A comerciante Janete da Silva Sieverdt, 30, reabriu sua padaria hoje em Blumenau depois de uma semana sem poder trabalhar. Ao lado do estabelecimento, um desmoronamento de terra matou três pessoas que estavam dentro de uma casa. "O que queremos é voltar a ter um dia assim, com sol, e sem desgraça", disse.
Abrigos
Apesar do tempo bom, os abrigos públicos da cidade, onde estão os moradores que perderam as casas, continuam cheios. Para impedir confusões nos locais, militares e voluntários estão criando estratégias envolvendo atividades para mantê-los ocupados.

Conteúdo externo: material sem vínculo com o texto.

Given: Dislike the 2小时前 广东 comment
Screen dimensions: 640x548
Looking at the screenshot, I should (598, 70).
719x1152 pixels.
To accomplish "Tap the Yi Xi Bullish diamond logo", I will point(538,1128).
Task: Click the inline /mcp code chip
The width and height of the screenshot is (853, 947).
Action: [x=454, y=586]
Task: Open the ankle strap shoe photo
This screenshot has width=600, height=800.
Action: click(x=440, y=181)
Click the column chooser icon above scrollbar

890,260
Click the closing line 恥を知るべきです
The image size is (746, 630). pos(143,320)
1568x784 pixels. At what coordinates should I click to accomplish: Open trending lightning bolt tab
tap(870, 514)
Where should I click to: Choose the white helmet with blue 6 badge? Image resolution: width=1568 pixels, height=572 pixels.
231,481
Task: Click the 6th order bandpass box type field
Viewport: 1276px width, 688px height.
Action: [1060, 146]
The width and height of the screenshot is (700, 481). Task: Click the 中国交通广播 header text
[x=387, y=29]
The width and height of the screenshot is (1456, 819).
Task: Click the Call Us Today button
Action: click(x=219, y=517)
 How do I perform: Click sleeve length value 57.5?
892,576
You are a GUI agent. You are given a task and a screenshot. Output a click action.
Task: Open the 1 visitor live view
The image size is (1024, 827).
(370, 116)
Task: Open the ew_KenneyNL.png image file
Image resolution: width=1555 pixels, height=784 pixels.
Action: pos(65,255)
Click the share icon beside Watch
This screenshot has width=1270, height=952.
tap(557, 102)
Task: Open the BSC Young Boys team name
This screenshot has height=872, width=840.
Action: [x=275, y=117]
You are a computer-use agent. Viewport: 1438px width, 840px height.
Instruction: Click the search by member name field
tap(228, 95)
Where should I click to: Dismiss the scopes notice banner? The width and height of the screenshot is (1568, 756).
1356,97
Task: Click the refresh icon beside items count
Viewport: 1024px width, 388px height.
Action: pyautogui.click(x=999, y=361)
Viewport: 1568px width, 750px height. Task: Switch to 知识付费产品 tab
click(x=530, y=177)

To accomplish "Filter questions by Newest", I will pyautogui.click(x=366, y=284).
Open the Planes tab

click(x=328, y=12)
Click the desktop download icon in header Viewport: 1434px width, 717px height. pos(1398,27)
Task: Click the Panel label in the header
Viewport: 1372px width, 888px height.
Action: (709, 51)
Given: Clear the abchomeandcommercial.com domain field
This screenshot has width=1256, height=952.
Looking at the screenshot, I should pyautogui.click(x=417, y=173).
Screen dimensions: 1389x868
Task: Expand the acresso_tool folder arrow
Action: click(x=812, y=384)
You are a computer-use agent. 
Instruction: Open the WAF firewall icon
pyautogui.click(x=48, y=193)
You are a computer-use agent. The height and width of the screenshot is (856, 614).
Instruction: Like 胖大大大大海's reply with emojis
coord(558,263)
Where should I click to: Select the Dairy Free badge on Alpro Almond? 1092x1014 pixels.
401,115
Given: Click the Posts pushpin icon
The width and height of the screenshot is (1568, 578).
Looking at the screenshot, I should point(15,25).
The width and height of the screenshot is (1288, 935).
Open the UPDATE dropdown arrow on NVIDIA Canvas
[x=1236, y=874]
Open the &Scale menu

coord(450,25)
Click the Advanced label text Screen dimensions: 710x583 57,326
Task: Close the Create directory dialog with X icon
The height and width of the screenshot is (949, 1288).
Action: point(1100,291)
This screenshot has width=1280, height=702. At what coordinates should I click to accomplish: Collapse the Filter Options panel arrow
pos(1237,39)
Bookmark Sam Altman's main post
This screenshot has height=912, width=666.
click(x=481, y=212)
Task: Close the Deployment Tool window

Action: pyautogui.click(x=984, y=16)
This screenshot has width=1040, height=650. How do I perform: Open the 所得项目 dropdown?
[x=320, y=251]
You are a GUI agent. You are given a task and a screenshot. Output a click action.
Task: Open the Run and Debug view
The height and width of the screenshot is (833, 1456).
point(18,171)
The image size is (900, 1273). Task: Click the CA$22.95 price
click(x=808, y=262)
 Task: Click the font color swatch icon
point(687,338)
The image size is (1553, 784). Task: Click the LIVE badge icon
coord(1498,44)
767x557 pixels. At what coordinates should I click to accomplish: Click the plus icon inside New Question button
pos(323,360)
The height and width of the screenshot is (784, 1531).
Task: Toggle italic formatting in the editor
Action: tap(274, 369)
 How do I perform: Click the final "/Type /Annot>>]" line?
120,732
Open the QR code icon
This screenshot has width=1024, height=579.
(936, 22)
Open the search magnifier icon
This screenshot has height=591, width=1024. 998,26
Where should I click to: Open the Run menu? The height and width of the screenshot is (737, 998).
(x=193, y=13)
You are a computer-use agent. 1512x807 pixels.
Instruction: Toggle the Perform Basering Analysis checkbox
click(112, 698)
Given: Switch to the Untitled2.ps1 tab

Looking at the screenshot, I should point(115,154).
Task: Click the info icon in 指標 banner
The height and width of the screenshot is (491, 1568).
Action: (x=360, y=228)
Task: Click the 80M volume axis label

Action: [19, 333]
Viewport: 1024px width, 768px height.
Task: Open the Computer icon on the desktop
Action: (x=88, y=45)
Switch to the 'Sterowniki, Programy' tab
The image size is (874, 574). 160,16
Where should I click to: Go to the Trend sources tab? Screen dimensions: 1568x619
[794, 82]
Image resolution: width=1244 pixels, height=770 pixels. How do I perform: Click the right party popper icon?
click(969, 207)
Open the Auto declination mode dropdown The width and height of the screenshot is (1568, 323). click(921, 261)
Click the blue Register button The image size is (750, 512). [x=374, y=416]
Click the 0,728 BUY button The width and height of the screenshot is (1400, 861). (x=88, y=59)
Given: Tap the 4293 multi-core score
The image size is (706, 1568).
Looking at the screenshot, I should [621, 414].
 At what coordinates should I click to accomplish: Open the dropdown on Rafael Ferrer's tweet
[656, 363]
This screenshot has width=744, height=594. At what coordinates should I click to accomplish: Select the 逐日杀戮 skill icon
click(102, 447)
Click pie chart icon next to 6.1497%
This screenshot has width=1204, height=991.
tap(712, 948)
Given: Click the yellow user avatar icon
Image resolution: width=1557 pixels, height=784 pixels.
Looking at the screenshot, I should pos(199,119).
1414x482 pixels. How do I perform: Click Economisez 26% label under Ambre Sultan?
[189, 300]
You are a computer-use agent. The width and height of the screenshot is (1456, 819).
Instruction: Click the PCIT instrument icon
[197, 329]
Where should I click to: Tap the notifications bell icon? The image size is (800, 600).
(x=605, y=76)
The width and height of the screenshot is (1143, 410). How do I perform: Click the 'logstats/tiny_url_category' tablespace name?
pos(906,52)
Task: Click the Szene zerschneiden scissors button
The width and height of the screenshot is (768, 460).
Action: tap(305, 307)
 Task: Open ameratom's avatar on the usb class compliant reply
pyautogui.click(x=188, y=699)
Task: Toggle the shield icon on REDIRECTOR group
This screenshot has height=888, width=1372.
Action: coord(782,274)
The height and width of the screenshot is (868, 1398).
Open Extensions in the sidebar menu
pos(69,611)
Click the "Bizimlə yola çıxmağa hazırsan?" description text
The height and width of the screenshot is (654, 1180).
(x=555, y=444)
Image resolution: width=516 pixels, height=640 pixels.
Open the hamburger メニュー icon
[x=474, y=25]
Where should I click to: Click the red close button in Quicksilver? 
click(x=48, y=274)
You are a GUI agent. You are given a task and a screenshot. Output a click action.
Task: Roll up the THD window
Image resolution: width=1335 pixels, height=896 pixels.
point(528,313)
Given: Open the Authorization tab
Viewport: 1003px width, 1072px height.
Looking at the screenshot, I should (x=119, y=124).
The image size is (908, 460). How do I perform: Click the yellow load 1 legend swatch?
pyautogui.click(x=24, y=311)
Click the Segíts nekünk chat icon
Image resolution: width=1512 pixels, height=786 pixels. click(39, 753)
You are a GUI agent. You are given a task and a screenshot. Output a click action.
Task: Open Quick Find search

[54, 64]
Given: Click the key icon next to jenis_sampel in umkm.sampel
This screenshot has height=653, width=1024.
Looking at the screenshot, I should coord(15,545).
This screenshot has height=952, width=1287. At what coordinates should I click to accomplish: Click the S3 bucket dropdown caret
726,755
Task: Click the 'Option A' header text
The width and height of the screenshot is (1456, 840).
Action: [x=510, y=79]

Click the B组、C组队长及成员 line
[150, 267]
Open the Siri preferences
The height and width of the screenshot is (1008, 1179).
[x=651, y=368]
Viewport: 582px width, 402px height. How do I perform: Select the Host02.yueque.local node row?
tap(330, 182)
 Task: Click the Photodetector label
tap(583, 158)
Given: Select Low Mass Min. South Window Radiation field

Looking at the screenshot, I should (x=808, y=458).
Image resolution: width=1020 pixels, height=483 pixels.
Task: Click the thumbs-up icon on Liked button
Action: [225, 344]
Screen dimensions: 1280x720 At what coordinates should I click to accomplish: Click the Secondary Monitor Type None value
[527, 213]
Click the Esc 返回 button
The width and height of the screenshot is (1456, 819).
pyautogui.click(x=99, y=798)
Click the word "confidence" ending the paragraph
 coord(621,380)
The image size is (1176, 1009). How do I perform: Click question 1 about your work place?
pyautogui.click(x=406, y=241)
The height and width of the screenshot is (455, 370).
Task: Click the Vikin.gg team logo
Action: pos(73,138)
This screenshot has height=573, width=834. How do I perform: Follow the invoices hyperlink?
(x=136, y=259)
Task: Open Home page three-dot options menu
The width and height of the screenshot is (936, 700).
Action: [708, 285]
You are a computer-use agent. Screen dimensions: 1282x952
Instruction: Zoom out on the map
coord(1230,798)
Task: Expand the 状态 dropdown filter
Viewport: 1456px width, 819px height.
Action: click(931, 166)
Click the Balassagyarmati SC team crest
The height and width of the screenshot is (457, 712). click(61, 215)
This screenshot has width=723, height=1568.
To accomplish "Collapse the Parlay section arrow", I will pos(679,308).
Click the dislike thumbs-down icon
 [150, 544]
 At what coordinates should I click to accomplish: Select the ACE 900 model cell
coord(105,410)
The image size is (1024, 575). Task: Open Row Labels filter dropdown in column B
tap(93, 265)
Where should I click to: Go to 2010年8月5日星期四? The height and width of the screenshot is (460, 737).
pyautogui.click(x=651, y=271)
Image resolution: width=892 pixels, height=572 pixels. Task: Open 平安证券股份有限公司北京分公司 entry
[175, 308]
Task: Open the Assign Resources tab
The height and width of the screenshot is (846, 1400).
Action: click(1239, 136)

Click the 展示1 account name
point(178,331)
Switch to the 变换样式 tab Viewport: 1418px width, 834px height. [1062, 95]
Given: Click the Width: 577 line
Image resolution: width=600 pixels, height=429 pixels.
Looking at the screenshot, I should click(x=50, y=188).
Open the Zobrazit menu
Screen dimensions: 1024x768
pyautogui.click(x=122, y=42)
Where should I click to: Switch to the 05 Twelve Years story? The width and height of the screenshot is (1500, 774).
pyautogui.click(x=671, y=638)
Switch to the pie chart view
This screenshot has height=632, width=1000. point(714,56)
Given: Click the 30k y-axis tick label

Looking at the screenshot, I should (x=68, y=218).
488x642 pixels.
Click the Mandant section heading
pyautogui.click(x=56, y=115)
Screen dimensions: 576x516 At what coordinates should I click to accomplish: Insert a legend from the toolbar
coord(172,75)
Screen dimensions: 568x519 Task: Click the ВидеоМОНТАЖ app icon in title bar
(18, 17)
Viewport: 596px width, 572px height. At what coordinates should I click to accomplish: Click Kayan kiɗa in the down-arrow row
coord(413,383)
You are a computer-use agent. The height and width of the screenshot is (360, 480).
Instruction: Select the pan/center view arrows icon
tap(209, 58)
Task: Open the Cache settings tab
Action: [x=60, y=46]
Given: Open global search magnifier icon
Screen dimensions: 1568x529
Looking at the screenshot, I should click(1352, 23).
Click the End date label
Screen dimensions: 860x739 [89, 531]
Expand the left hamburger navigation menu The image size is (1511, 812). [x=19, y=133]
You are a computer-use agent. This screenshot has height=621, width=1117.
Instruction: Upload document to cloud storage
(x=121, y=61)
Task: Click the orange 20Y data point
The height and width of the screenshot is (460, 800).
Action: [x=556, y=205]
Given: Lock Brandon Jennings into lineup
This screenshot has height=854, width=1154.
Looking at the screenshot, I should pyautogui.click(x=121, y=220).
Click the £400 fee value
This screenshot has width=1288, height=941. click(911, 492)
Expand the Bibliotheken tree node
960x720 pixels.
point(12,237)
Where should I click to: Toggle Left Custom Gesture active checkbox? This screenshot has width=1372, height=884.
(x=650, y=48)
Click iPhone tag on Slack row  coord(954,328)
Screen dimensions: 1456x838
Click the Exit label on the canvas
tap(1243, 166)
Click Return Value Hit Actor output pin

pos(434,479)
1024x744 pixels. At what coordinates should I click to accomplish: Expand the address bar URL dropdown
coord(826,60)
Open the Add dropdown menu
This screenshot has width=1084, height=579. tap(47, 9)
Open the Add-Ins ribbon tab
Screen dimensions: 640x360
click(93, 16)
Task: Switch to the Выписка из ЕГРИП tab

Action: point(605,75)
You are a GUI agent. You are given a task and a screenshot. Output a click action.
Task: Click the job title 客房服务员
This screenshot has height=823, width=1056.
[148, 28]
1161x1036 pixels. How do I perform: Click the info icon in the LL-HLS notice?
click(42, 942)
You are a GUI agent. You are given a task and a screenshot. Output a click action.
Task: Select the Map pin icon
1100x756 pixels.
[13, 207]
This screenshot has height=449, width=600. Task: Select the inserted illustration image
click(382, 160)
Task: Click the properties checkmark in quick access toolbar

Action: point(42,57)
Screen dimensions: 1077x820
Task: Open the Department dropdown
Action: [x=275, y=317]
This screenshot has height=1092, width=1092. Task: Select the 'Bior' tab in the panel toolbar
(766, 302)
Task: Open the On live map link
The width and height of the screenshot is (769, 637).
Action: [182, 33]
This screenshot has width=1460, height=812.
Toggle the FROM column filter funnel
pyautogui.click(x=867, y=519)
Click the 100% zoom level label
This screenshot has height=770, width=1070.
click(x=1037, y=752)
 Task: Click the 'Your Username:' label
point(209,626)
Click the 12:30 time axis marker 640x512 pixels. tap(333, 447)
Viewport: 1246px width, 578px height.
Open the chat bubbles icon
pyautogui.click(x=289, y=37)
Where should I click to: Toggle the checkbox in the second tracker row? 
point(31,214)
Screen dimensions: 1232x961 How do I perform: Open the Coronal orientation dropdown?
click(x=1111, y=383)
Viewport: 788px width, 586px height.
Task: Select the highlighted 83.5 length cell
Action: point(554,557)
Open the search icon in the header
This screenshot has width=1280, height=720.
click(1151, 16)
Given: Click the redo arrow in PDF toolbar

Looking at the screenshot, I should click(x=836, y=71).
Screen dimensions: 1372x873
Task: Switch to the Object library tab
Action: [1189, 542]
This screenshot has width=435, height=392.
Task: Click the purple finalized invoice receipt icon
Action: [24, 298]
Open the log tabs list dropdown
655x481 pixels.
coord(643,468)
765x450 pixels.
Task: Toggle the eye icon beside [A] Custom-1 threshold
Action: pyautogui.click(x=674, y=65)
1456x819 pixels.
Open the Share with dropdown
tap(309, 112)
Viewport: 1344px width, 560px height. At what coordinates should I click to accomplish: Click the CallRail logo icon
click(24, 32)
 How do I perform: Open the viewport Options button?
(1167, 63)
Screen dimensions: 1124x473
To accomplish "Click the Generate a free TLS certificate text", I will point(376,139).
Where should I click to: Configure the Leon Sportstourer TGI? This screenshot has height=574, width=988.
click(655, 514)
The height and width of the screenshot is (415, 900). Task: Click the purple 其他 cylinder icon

Funcionários de um dos abrigos visitados pela reportagem, na Furb (Universidade Regional de Blumenau), dizem que colocam moradores suspeitos de envolvimento com crimes em bairros para trabalhar na manutenção do local, em serviços como os de faxina.
Segundo os funcionários, outra tática para dissuadir confusões é manter o policiamento por perto.
No fim de semana, cinco policiais militares fizeram uma vistoria dentro do abrigo com o objetivo de encontrar armas ou drogas, mas nada foi achado. Mesmo assim, a organização considera que a presença do policiamento e uma programação que imponha uma rotina ajudam a deixar o ambiente com sensação de segurança para os desabrigados.
Para melhorar o ambiente, voluntários, como integrantes do conselho regional de psicologia, criaram atividades de leitura e pintura para crianças. Para os adultos, há conversas em grupo com terapeutas que os ajudam a superar o trauma causado pela perda da casa.